### [To do]
Every line of the data should be retyped with no difference from the original.

——

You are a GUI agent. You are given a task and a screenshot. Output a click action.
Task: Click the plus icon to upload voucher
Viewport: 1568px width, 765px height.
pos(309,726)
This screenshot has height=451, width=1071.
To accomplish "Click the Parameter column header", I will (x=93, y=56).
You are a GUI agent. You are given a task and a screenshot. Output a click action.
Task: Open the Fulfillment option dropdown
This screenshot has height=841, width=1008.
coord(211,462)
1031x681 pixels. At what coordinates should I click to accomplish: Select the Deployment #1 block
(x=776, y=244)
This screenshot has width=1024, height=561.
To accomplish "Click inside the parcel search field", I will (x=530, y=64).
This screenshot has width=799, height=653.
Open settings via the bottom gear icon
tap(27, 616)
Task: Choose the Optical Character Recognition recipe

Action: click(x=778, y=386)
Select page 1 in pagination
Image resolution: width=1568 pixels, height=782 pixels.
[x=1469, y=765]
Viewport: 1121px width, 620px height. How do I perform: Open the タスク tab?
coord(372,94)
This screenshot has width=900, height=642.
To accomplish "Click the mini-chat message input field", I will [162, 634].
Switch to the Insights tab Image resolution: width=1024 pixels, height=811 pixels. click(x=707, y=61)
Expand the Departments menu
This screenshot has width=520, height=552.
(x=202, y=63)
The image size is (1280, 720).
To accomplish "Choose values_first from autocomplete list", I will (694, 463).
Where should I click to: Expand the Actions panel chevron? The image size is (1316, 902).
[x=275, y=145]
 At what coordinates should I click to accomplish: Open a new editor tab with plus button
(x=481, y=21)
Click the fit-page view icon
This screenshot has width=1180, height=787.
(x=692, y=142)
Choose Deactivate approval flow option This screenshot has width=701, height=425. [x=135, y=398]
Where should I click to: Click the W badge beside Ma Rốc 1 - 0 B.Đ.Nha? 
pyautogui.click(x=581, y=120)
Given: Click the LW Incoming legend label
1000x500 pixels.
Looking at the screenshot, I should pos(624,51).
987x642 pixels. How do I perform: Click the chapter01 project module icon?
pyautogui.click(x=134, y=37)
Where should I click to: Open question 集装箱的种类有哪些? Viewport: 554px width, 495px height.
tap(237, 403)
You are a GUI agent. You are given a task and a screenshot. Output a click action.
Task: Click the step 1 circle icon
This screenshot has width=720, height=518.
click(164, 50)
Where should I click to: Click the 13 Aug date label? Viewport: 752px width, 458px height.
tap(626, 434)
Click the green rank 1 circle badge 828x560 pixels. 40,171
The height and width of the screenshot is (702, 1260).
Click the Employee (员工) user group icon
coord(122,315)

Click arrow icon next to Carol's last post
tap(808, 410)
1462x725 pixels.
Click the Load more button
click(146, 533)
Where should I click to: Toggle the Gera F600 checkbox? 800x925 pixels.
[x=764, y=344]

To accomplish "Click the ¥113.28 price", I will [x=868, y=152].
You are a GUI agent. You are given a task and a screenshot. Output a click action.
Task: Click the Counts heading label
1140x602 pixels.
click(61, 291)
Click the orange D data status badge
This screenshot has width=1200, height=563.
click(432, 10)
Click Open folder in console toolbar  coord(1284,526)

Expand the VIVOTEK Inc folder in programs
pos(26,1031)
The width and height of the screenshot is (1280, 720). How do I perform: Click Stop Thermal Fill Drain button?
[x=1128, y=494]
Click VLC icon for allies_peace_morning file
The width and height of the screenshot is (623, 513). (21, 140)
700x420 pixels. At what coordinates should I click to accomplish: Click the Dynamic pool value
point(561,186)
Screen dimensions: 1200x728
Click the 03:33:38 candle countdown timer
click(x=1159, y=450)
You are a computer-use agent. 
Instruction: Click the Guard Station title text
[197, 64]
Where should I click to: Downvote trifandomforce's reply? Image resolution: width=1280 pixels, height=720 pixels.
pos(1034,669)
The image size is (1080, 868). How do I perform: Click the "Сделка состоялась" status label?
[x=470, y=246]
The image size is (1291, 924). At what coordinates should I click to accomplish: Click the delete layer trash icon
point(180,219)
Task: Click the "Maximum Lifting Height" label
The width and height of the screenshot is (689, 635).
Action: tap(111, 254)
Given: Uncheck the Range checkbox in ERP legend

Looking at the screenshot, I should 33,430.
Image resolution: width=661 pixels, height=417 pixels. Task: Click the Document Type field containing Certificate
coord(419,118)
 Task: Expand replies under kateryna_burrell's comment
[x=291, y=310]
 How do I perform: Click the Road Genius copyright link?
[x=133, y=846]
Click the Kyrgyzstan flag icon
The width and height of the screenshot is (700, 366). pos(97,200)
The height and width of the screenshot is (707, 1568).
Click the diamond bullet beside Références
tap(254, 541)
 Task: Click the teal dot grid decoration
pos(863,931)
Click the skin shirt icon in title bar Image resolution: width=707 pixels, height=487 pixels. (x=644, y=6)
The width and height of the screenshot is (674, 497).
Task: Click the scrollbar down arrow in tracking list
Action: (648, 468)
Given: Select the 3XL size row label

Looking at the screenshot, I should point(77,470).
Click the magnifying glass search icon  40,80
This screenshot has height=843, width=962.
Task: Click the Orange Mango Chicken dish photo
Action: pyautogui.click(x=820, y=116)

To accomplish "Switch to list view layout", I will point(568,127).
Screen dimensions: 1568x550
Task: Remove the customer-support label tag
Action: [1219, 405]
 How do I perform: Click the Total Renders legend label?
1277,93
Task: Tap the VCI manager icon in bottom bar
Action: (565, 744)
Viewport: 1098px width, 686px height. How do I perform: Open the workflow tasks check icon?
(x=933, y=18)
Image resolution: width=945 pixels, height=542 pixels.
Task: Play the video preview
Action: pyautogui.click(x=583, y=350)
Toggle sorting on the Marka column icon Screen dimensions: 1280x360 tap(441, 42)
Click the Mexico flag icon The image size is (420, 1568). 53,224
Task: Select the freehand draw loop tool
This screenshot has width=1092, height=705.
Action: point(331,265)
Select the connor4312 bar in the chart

——

### [Solved problem]
You are a GUI agent. You are given a task and a screenshot. Output a click action.
Task: Click the plus icon to upload voucher
Viewport: 1568px width, 765px height.
pos(309,726)
This screenshot has height=451, width=1071.
To accomplish "Click the Parameter column header", I will (x=93, y=56).
You are a GUI agent. You are given a task and a screenshot. Output a click action.
Task: Open the Fulfillment option dropdown
This screenshot has height=841, width=1008.
coord(211,462)
1031x681 pixels. At what coordinates should I click to accomplish: Select the Deployment #1 block
(x=776, y=244)
This screenshot has width=1024, height=561.
To accomplish "Click inside the parcel search field", I will (x=530, y=64).
This screenshot has width=799, height=653.
Open settings via the bottom gear icon
tap(27, 616)
Task: Choose the Optical Character Recognition recipe

Action: click(x=778, y=386)
Select page 1 in pagination
Image resolution: width=1568 pixels, height=782 pixels.
[x=1469, y=765]
Viewport: 1121px width, 620px height. How do I perform: Open the タスク tab?
coord(372,94)
This screenshot has width=900, height=642.
To accomplish "Click the mini-chat message input field", I will [162, 634].
Switch to the Insights tab Image resolution: width=1024 pixels, height=811 pixels. click(x=707, y=61)
Expand the Departments menu
This screenshot has width=520, height=552.
(x=202, y=63)
The image size is (1280, 720).
To accomplish "Choose values_first from autocomplete list", I will (694, 463).
Where should I click to: Expand the Actions panel chevron? The image size is (1316, 902).
[x=275, y=145]
 At what coordinates should I click to accomplish: Open a new editor tab with plus button
(x=481, y=21)
Click the fit-page view icon
This screenshot has width=1180, height=787.
(x=692, y=142)
Choose Deactivate approval flow option This screenshot has width=701, height=425. [x=135, y=398]
Where should I click to: Click the W badge beside Ma Rốc 1 - 0 B.Đ.Nha? 
pyautogui.click(x=581, y=120)
Given: Click the LW Incoming legend label
1000x500 pixels.
Looking at the screenshot, I should pos(624,51).
987x642 pixels. How do I perform: Click the chapter01 project module icon?
pyautogui.click(x=134, y=37)
Where should I click to: Open question 集装箱的种类有哪些? Viewport: 554px width, 495px height.
tap(237, 403)
You are a GUI agent. You are given a task and a screenshot. Output a click action.
Task: Click the step 1 circle icon
This screenshot has width=720, height=518.
click(164, 50)
Where should I click to: Click the 13 Aug date label? Viewport: 752px width, 458px height.
tap(626, 434)
Click the green rank 1 circle badge 828x560 pixels. 40,171
The height and width of the screenshot is (702, 1260).
Click the Employee (员工) user group icon
coord(122,315)

Click arrow icon next to Carol's last post
tap(808, 410)
1462x725 pixels.
Click the Load more button
click(146, 533)
Where should I click to: Toggle the Gera F600 checkbox? 800x925 pixels.
[x=764, y=344]

To accomplish "Click the ¥113.28 price", I will [x=868, y=152].
You are a GUI agent. You are given a task and a screenshot. Output a click action.
Task: Click the Counts heading label
1140x602 pixels.
click(61, 291)
Click the orange D data status badge
This screenshot has width=1200, height=563.
click(432, 10)
Click Open folder in console toolbar  coord(1284,526)

Expand the VIVOTEK Inc folder in programs
pos(26,1031)
The width and height of the screenshot is (1280, 720). How do I perform: Click Stop Thermal Fill Drain button?
[x=1128, y=494]
Click VLC icon for allies_peace_morning file
The width and height of the screenshot is (623, 513). (21, 140)
700x420 pixels. At what coordinates should I click to accomplish: Click the Dynamic pool value
point(561,186)
Screen dimensions: 1200x728
Click the 03:33:38 candle countdown timer
click(x=1159, y=450)
You are a computer-use agent. 
Instruction: Click the Guard Station title text
[197, 64]
Where should I click to: Downvote trifandomforce's reply? Image resolution: width=1280 pixels, height=720 pixels.
pos(1034,669)
The image size is (1080, 868). How do I perform: Click the "Сделка состоялась" status label?
[x=470, y=246]
The image size is (1291, 924). At what coordinates should I click to accomplish: Click the delete layer trash icon
point(180,219)
Task: Click the "Maximum Lifting Height" label
The width and height of the screenshot is (689, 635).
Action: tap(111, 254)
Given: Uncheck the Range checkbox in ERP legend

Looking at the screenshot, I should 33,430.
Image resolution: width=661 pixels, height=417 pixels. Task: Click the Document Type field containing Certificate
coord(419,118)
 Task: Expand replies under kateryna_burrell's comment
[x=291, y=310]
 How do I perform: Click the Road Genius copyright link?
[x=133, y=846]
Click the Kyrgyzstan flag icon
The width and height of the screenshot is (700, 366). pos(97,200)
The height and width of the screenshot is (707, 1568).
Click the diamond bullet beside Références
tap(254, 541)
 Task: Click the teal dot grid decoration
pos(863,931)
Click the skin shirt icon in title bar Image resolution: width=707 pixels, height=487 pixels. (x=644, y=6)
The width and height of the screenshot is (674, 497).
Task: Click the scrollbar down arrow in tracking list
Action: (648, 468)
Given: Select the 3XL size row label

Looking at the screenshot, I should point(77,470).
Click the magnifying glass search icon  40,80
This screenshot has height=843, width=962.
Task: Click the Orange Mango Chicken dish photo
Action: pyautogui.click(x=820, y=116)

To accomplish "Switch to list view layout", I will point(568,127).
Screen dimensions: 1568x550
Task: Remove the customer-support label tag
Action: [1219, 405]
 How do I perform: Click the Total Renders legend label?
1277,93
Task: Tap the VCI manager icon in bottom bar
Action: (565, 744)
Viewport: 1098px width, 686px height. How do I perform: Open the workflow tasks check icon?
(x=933, y=18)
Image resolution: width=945 pixels, height=542 pixels.
Task: Play the video preview
Action: pyautogui.click(x=583, y=350)
Toggle sorting on the Marka column icon Screen dimensions: 1280x360 tap(441, 42)
Click the Mexico flag icon The image size is (420, 1568). 53,224
Task: Select the freehand draw loop tool
This screenshot has width=1092, height=705.
Action: point(331,265)
Select the connor4312 bar in the chart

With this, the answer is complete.